> [Document segment]:

He said if you prefer to hold individual stocks, then as a stockholder, you’re investing in the future growth, earnings, and dividend-paying capacity of the company. Before making such an investment, it’s a good idea to research the company by reading its quarterly and annual reports, as well as independent analyses of the company’s current performance and future prospects, McGovern said.
As for how to buy individual stocks, your wife has two main options. She can set up an account at a brokerage firm, whether online or with an individual broker, or buy stock directly from the company.
“To buy stock using a brokerage firm, you simply open an account on the firm’s web site or via telephone and transfer money into it, similar to opening a bank account,” he said. “Each web site will have detailed instructions on how to buy or sell individual stocks.”
A broker can also do this for you, he said.
You should also pay attention to costs, and search online for studies that compare the costs from one brokerage firm to another.
Once you’ve decided which stock or stocks to buy, you can enter an order to buy it at the current market price, called a market order, McGovern said. Alternatively, you can enter what’s known as a limit order, which is the price at which you wish to buy the stock.
“For example, if the stock is currently trading at $50, but you wish to pay only $45, the brokerage firm won’t execute your order to buy the stock until its price falls to $45,” he said.
The alternative to using a broker is to buy stock directly from the company through what’s known as a Direct Stock Plan, McGovern said.
You can learn more about this on the Securities and Exchange Commission website.
“Once you own a stock, you can also buy more shares of it through a Dividend Reinvestment Plan,” McGovern said. “Under those plans, your stock dividends are reinvested in more shares of the company rather than being paid to you in cash.”
But here’s an important point: Given your question, it appears that you and your wife are relatively new to investing. If that’s the case, you may want to consult with a financial planner on your overall situation before committing the money to any particular investment.

> [Instructions]:
**A)** Echo the passage of the stock-buying text starting at "You should also" and ending at "Exchange Commission website.", reproducing its wording without change.
**B)** Render the listing lines starting at the line containing "Click 3/22/2026 label on Node 2 chart" and ending at the line containing "(x=631, y=525)" as a JSON list of strings, one per line, omitting blank lines and any pictures.

> [Data entries]:
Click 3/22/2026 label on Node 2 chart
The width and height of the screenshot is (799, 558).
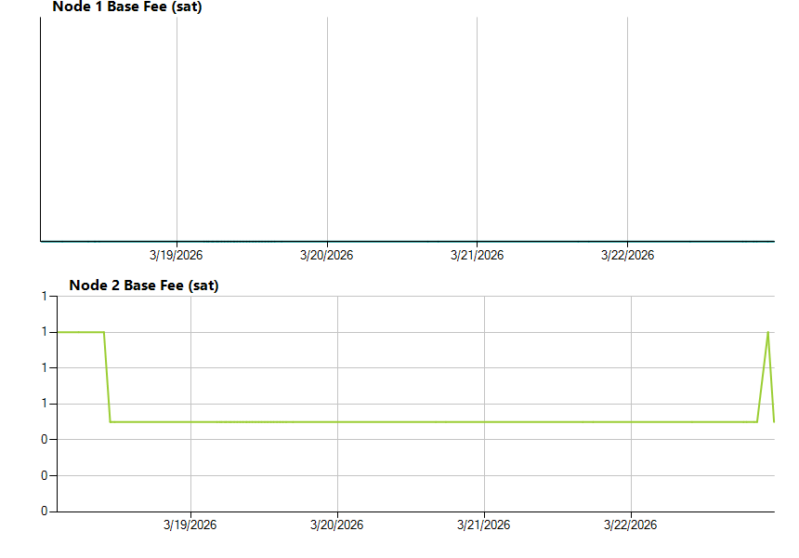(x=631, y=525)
--
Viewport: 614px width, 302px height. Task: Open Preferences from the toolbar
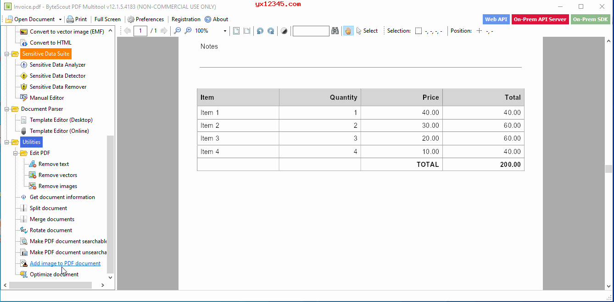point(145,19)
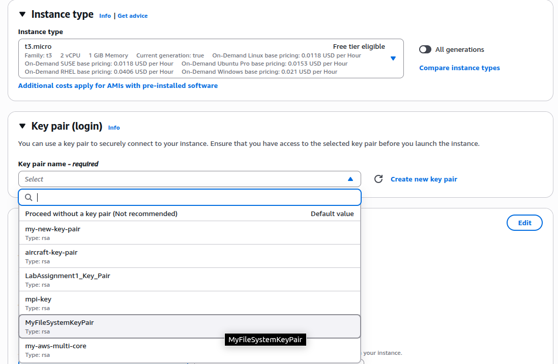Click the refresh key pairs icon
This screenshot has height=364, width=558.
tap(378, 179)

> [In response]:
**A)**
You should also pay attention to costs, and search online for studies that compare the costs from one brokerage firm to another.
Once you’ve decided which stock or stocks to buy, you can enter an order to buy it at the current market price, called a market order, McGovern said. Alternatively, you can enter what’s known as a limit order, which is the price at which you wish to buy the stock.
“For example, if the stock is currently trading at $50, but you wish to pay only $45, the brokerage firm won’t execute your order to buy the stock until its price falls to $45,” he said.
The alternative to using a broker is to buy stock directly from the company through what’s known as a Direct Stock Plan, McGovern said.
You can learn more about this on the Securities and Exchange Commission website.

**B)**
[
  "Click 3/22/2026 label on Node 2 chart",
  "The width and height of the screenshot is (799, 558).",
  "(x=631, y=525)"
]